Dr. di Carli reported having no financial conflicts.
SNOWMASS, COLO. – The use of coronary artery calcium screening in the subset of asymptomatic diabetes patients at higher clinical risk of CAD appears to offer a practical strategy for identifying a subgroup in whom costlier stress cardiac imaging may be justified, Marcelo F. di Carli, MD, said at the Annual Cardiovascular Conference at Snowmass.
The ultimate goal is to reliably identify those patients who have asymptomatic diabetes with significant CAD warranting revascularization or maximal medical therapy for primary cardiovascular prevention.
“Coronary artery calcium is a simple test that’s accessible and inexpensive and can give us a quick read on the extent of atherosclerosis in the coronary arteries,” said Dr. di Carli, professor of radiology and medicine at Harvard University in Boston. “There’s good data that in diabetic patients there’s a gradation of risk across the spectrum of calcium scores. Risk increases exponentially from a coronary artery calcium score of 0 to more than 400. The calcium score can also provide a snapshot of which patients are more likely to have flow-limiting coronary disease.”
Atherosclerotic cardiovascular disease is the biggest contributor to the direct and indirect costs of diabetes, and diabetes experts are eager to avoid jacking up those costs further by routinely ordering stress nuclear imaging, stress echocardiography, cardiac magnetic resonance, and other expensive noninvasive imaging methods unless they can be shown to lead to improved outcomes. There is general agreement on the value of noninvasive imaging in diabetic patients with CAD symptoms. However, the routine use of such testing in asymptomatic diabetic patients has been controversial.

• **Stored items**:
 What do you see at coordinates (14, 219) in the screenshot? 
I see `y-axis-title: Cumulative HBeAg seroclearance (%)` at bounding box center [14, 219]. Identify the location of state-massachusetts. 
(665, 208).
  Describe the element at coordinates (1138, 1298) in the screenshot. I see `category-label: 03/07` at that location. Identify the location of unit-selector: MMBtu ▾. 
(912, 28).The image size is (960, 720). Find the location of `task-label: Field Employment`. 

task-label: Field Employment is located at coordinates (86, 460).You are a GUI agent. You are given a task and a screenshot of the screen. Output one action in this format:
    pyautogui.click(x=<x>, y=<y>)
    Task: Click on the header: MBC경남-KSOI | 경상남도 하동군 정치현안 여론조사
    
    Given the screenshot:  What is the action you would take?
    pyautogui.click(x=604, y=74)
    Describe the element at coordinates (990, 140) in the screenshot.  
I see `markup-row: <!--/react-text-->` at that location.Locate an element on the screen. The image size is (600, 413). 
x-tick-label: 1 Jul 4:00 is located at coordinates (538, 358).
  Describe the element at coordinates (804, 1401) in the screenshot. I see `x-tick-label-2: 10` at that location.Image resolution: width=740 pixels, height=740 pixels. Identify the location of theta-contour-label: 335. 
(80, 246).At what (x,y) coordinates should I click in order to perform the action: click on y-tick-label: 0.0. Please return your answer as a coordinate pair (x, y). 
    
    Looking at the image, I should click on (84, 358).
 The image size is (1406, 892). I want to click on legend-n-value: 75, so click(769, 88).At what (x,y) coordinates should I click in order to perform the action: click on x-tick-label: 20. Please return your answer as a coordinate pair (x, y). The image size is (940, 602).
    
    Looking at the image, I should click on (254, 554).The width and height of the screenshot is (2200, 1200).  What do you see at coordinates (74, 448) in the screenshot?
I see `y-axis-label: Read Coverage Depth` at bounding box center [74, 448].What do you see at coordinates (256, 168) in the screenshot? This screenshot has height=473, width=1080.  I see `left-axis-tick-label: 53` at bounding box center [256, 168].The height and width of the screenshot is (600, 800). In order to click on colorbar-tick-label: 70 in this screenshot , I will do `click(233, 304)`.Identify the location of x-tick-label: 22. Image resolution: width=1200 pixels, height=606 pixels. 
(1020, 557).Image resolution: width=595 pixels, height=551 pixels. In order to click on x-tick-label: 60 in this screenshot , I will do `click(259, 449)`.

• **Problems to solve**:
A. Copy from the text on coronary calcium screening word for word, starting with "Dr. di Carli reported" and going on through "Conference at Snowmass.".
B. For each statement, answer yes or no to whether it agrees with the text on coronary calcium screening, and quote the words from the text that decide it. (i) Dr. di Carli reported having financial conflicts. (ii) In diabetic patients, risk rises exponentially from a coronary artery calcium score of 0 to more than 400. (iii) Routine noninvasive imaging in asymptomatic diabetic patients is generally agreed to be valuable.
You can ignore the records.

• **Numbered responses**:
A.
Dr. di Carli reported having no financial conflicts.
SNOWMASS, COLO. – The use of coronary artery calcium screening in the subset of asymptomatic diabetes patients at higher clinical risk of CAD appears to offer a practical strategy for identifying a subgroup in whom costlier stress cardiac imaging may be justified, Marcelo F. di Carli, MD, said at the Annual Cardiovascular Conference at Snowmass.

B.
(i) No: "Dr. di Carli reported having no financial conflicts."
(ii) Yes: "Risk increases exponentially from a coronary artery calcium score of 0 to more than 400."
(iii) No: "However, the routine use of such testing in asymptomatic diabetic patients has been controversial."